Wenn man von Reue Gottes spricht, ist das eine menschliche Redeweise. Wenn Gott etwas bereut, heißt das nicht, dass Er eine frühere Entscheidung zurücknimmt, weil sie falsch gewesen wäre. Gott macht keine Fehler. Gottes Reue hat mit einer Absicht zu tun, zu der Er zurückkehrt, wenn das Verhalten des Menschen Anlass dazu gibt.

Wenn ein Mensch bereut, wird Gott die versprochene Strafe nicht ausführen. Wenn sich ein Mensch Gott gegenüber anders verhält, ändert Gott auch seine Handlungsweise gegenüber diesem Menschen. Ein starkes Beispiel dafür ist der Aufschub des Gerichts über Ahab und sein Haus nach der (vorübergehenden) Demütigung Ahabs (1Kön 21:27-29).

Wer weiß?

Der Prophet hat gerade eine brillante Beschreibung einiger Eigenschaften Gottes gegeben. Er spricht nicht in theologischen Begriffen von Gott, sondern stellt Ihn so dar, wie er Ihn kennt. Doch in seinem Vertrauen auf Gottes Gnade lässt er sich nicht dazu verleiten, Aussagen zu machen, als ob er über Gottes Güte verfügen könnte. Deshalb heißt es in diesem Vers „wer weiß?“ Die göttliche Souveränität bleibt gewährleistet.

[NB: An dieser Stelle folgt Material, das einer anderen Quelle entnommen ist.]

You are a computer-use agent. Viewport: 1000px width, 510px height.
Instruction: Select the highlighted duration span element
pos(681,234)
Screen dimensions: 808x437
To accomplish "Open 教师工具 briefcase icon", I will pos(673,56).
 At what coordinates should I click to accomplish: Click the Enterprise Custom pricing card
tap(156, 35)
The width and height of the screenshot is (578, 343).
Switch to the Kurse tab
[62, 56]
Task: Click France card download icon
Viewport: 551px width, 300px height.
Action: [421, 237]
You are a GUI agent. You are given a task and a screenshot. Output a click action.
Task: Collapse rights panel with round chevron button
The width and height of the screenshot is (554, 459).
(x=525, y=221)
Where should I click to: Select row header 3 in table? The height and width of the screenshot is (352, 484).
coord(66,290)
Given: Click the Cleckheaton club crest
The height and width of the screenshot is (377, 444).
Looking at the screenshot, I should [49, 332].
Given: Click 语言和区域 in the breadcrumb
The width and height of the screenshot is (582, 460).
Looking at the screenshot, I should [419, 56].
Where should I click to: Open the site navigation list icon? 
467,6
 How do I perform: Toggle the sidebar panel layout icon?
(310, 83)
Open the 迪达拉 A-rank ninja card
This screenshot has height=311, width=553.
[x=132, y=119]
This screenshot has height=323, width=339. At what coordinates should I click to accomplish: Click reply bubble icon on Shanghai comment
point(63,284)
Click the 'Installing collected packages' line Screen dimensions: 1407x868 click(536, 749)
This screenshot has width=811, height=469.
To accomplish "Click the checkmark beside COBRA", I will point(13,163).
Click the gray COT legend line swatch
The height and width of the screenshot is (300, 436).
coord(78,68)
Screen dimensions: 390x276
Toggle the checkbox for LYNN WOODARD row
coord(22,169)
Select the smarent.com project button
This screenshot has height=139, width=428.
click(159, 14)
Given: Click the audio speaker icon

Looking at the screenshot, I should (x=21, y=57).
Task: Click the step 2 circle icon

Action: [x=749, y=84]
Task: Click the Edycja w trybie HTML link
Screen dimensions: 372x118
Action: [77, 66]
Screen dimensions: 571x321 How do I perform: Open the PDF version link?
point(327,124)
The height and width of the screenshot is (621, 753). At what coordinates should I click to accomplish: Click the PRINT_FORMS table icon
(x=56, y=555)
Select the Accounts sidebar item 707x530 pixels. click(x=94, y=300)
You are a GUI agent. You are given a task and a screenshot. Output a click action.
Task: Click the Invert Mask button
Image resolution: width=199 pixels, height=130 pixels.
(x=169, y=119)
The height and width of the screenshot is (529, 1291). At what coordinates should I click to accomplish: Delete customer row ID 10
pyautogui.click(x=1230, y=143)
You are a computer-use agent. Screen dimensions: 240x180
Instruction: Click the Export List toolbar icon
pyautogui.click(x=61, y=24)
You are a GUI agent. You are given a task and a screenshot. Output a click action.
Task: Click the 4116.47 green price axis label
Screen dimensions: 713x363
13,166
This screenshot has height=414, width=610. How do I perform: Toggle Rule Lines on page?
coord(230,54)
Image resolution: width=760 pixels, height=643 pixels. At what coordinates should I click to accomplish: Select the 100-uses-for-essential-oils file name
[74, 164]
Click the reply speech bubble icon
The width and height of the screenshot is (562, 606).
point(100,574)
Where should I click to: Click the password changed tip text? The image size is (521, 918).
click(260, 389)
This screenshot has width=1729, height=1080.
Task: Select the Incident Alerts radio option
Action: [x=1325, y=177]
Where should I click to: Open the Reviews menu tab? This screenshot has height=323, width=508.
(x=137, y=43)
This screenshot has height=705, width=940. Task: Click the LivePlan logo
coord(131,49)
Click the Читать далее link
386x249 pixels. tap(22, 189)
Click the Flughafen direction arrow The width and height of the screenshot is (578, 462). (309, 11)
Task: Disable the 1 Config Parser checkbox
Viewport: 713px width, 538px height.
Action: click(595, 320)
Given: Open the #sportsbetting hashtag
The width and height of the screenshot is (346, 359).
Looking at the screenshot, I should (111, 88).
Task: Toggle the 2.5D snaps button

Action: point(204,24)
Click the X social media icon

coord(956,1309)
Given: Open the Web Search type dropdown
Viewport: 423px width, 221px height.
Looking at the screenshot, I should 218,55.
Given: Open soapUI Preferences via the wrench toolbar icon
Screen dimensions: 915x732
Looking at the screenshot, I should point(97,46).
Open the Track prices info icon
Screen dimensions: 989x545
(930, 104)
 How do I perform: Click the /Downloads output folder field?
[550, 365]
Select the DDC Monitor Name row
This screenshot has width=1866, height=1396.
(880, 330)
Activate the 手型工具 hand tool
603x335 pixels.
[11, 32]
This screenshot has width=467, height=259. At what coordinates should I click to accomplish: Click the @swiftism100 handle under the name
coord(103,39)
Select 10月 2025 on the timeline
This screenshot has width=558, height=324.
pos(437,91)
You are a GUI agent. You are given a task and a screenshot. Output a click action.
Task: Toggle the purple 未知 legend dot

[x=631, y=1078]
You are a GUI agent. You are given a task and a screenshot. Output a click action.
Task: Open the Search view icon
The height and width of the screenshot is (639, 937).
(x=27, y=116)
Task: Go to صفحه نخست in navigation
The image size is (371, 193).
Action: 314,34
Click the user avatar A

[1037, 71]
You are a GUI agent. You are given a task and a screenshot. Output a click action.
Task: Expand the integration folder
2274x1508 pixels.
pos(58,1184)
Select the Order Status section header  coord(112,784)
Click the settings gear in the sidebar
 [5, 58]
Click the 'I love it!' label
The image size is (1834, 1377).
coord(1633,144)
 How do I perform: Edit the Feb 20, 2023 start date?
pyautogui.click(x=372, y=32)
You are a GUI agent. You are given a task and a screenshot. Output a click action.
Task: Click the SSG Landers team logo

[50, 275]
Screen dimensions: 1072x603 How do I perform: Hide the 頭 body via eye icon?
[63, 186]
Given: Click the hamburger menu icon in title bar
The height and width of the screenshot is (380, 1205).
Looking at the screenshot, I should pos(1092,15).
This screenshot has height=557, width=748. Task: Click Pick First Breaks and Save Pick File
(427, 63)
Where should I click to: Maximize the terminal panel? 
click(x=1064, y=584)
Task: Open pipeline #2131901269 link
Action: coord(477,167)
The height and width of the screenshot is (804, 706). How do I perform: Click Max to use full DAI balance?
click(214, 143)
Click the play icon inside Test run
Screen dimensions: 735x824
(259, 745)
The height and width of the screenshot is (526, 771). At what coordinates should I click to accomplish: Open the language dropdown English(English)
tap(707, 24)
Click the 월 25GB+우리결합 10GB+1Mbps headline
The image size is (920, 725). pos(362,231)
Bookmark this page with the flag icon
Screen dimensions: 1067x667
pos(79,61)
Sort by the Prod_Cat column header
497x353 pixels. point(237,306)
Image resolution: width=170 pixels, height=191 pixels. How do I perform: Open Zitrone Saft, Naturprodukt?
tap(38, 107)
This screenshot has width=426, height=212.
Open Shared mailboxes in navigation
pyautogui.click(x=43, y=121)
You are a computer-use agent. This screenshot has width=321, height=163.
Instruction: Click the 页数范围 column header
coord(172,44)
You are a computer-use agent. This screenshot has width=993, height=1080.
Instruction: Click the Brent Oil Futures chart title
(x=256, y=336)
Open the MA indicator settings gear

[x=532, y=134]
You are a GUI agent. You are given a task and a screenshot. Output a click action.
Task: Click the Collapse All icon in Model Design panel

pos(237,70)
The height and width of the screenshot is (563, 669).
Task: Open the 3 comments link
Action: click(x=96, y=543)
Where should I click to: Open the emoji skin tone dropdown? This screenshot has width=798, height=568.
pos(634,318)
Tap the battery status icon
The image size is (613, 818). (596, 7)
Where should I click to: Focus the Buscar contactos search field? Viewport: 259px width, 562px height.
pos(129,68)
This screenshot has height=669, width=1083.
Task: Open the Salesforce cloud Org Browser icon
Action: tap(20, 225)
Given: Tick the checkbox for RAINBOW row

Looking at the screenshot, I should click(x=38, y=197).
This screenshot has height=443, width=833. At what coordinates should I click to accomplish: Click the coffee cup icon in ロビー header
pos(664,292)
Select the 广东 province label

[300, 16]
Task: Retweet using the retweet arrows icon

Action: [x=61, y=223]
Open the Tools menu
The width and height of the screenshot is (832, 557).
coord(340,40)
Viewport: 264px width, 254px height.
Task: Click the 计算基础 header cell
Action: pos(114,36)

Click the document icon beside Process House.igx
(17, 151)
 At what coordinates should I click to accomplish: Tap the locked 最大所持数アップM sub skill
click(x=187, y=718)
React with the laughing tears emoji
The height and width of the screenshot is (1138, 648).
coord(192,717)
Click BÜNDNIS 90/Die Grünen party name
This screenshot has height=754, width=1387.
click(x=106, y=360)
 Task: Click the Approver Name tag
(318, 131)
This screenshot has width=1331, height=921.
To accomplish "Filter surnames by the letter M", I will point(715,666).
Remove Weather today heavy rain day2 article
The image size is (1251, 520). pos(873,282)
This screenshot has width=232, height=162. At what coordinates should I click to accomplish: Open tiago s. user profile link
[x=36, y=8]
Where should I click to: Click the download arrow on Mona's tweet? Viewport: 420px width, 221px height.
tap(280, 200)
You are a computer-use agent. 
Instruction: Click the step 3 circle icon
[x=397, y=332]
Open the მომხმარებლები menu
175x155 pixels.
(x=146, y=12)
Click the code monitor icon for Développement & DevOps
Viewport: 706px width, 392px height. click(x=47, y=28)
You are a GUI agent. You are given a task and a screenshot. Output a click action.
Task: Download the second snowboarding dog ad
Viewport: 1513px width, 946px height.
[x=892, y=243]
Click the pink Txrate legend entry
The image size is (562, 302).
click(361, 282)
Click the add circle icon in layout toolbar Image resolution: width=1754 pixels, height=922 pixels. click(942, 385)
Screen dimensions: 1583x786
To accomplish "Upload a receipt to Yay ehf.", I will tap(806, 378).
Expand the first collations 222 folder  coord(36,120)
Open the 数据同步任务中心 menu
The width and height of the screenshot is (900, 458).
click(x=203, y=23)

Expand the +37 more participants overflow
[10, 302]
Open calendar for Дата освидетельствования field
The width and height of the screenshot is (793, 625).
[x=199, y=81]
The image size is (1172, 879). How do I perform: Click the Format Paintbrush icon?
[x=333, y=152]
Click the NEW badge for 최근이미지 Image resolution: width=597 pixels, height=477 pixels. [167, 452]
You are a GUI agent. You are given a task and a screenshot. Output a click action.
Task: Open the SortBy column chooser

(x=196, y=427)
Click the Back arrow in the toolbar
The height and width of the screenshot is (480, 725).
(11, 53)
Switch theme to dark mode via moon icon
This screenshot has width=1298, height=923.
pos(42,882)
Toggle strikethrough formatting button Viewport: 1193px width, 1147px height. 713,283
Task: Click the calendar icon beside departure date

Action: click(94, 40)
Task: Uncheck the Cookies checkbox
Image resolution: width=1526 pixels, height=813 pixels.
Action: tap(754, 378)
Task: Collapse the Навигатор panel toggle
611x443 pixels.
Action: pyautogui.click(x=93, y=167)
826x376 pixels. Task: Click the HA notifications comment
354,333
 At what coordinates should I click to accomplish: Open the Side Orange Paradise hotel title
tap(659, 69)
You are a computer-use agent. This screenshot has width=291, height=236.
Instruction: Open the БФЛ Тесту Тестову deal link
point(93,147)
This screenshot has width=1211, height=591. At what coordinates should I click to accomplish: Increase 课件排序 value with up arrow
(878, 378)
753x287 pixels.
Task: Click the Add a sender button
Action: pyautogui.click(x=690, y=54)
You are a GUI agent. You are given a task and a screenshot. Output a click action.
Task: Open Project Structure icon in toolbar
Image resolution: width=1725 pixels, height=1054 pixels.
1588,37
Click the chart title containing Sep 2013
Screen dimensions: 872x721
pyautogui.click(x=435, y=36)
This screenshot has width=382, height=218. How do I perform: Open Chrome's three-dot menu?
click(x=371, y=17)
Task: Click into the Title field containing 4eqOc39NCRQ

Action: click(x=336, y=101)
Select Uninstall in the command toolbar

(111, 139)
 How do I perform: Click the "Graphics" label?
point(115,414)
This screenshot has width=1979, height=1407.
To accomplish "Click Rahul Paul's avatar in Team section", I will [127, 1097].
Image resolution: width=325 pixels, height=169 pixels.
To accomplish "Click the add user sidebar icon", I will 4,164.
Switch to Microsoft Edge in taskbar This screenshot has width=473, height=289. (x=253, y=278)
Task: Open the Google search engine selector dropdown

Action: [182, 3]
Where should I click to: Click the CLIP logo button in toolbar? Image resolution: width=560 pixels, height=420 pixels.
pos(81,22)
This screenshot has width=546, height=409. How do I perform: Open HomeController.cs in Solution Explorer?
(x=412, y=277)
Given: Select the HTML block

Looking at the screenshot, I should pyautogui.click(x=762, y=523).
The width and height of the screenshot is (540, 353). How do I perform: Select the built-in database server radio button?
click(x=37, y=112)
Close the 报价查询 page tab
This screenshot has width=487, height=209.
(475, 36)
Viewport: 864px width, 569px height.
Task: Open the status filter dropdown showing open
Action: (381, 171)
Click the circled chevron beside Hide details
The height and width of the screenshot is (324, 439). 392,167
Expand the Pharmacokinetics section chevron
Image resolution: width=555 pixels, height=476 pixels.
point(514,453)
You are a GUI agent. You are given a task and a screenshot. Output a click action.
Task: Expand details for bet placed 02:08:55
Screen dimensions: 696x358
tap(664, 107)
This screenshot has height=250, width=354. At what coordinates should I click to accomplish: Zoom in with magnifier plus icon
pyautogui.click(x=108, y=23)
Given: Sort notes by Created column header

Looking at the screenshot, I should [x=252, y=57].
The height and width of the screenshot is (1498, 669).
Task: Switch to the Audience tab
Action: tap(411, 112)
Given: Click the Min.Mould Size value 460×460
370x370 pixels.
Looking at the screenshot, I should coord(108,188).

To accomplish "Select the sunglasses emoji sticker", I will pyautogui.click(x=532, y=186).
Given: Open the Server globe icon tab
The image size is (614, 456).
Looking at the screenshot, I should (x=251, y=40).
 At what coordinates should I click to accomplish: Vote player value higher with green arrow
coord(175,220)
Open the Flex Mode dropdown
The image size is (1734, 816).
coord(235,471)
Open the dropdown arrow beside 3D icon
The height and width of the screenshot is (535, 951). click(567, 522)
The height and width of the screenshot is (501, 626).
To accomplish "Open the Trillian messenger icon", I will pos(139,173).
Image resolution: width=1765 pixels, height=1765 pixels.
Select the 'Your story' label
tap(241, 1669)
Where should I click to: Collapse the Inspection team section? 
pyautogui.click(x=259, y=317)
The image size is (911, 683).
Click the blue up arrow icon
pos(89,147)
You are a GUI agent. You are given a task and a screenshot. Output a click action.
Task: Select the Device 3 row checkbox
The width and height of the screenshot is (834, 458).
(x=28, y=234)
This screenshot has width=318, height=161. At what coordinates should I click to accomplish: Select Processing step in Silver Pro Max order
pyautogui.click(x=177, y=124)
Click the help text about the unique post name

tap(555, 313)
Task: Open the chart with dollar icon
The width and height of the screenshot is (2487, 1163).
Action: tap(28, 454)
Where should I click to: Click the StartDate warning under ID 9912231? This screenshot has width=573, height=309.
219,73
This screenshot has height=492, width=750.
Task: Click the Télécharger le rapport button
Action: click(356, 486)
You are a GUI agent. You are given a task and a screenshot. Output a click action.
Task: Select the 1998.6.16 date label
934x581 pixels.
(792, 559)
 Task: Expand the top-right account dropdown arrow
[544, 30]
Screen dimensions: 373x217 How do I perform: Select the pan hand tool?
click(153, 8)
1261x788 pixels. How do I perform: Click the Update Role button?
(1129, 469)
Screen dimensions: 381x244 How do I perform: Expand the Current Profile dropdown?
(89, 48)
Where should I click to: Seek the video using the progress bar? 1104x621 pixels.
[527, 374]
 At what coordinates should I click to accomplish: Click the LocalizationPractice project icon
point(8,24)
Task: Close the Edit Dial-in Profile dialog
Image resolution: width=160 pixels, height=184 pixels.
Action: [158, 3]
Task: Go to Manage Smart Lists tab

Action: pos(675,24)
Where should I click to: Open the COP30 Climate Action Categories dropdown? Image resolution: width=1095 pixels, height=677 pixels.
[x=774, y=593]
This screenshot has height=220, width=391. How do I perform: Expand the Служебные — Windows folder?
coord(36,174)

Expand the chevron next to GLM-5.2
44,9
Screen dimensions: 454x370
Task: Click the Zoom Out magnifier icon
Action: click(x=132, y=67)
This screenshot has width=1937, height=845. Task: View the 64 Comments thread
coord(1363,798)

Die Frage „Wer weiß?“ ist kein Ausdruck des Zweifels an Gottes Güte, sondern zeigt vor allem menschliche Demut und Bescheidenheit gegenüber dem souveränen Gott, der jedes Recht hat, seine Gerichte auszuführen. Buße und Reue bedeuten nicht, automatisch Anspruch auf Gottes Gnade zu haben. Joel spricht, damit seine Hörer, wie jemand gesagt hat, „nicht an der Größe ihrer Sünden verzweifeln, aber auch, damit die Größe der Gnade sie nicht unvorsichtig macht“. Bei der Bekehrung gibt es Grund zur Hoffnung, dass Er sich vom Gericht abwendet.

Aber es gibt noch mehr. Nicht nur, dass das Gericht weicht – was schon eine große Gnade ist, wenn auch negativ –, sondern der Prophet kennt seinen Gott so gut, dass er weiß, dass Gott nach der Bekehrung seines Volkes auch einen Segen für sie hat. Mit diesem Segen kann das Volk Ihn wieder ehren. Der Segen kann sich auf die Wiederherstellung der Feldfrucht beziehen, die vom HERRN gegeben wird, so dass wieder „Speisopfer und Trankopfer“ gebracht werden können.

Das Ziel eines jeden Erlösungswerkes, das Er vollbringt, ist, dass Er geehrt wird. Ob es sich um eine irdische Errettung handelt, wie bei der Befreiung Israels von seinen Feinden, oder um eine geistliche Errettung, wenn ein Mensch von der Macht Satans und der Sünde befreit wird, das Endziel wird immer sein, Gott und seinen Christus zu verherrlichen.